-- BEGIN GIVEN TEXT --
It’s not gender, it’s selfishness

TUBECOMMUTEesBarbara Ellen has a pop at men who sit on trains with their legs too far apart in today’s Observer. She calls out men who sit as if they’re about to give birth to a live mammal, impinging on the available seating space for their fellow passengers.

And she’s not wrong here – I’ve seen many men do this on the Tube.

First, this idea that these men have “no choice” but to sit with their legs splayed, dominating-alpha-style. The justifications I’ve seen range from the differences of the male pelvis, and the threat of overheated sperm, to having their “stuff outside” and not wanting to put their “junk in a vice”.

Then there is size, nature having been so over-generous in its provision that the men are unable to sit normally on public transport. Judging by the number of men who manage to sit perfectly normally, there seems to be a modicum of delusional bragging going on here.
-- END GIVEN TEXT --
-- BEGIN RECORD LIST --
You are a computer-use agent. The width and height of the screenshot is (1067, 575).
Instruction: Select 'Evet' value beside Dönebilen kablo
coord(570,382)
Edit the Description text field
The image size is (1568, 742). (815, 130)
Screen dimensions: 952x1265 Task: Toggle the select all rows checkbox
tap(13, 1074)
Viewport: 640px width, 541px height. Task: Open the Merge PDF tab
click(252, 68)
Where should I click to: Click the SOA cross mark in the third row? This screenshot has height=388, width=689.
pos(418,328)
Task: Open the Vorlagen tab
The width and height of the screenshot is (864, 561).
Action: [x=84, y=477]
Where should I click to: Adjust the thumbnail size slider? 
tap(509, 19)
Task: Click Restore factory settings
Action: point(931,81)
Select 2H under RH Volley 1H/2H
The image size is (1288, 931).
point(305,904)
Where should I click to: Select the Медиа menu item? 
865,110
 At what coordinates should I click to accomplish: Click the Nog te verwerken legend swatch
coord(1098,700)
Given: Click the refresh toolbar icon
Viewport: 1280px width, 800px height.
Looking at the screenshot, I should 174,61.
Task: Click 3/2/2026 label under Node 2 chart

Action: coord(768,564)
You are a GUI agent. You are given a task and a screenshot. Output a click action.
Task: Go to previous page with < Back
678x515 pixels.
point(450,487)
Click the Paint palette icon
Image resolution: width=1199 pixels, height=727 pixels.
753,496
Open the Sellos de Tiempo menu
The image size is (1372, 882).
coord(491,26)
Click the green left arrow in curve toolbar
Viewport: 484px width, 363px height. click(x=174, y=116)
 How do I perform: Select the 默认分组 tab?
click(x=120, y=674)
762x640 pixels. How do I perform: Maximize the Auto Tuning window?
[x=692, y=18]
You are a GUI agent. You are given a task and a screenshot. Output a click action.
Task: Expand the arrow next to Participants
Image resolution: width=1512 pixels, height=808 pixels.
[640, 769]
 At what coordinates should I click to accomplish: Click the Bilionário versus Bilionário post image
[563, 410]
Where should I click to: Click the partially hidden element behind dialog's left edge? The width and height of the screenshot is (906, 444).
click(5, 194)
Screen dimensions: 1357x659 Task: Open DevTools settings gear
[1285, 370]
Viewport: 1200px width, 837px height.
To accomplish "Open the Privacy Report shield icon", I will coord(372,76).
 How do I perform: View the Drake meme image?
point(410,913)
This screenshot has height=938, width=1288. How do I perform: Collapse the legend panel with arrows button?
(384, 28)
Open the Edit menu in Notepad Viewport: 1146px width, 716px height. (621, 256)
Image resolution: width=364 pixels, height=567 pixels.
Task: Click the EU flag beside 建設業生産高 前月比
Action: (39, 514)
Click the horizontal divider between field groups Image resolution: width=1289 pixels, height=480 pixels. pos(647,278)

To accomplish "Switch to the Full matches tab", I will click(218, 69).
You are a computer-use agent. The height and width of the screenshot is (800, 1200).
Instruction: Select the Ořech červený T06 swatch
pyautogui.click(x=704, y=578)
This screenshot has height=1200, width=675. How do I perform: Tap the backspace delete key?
-- END RECORD LIST --
PROMPT A: Duplicate the passage of the text on men's seating on public transport, beginning at the words "It’s not gender, it’s selfishness" and stopping after "their fellow passengers.".
PROMPT B: From the records, pull out every line containing the string "accomplish", with the letter case matching exactly.
The text and the records were taken from separate, unrelated sources.

REPLY A:
It’s not gender, it’s selfishness

TUBECOMMUTEesBarbara Ellen has a pop at men who sit on trains with their legs too far apart in today’s Observer. She calls out men who sit as if they’re about to give birth to a live mammal, impinging on the available seating space for their fellow passengers.

REPLY B:
 At what coordinates should I click to accomplish: Click the Nog te verwerken legend swatch
 At what coordinates should I click to accomplish: Click the Bilionário versus Bilionário post image
To accomplish "Open the Privacy Report shield icon", I will coord(372,76).
To accomplish "Switch to the Full matches tab", I will click(218, 69).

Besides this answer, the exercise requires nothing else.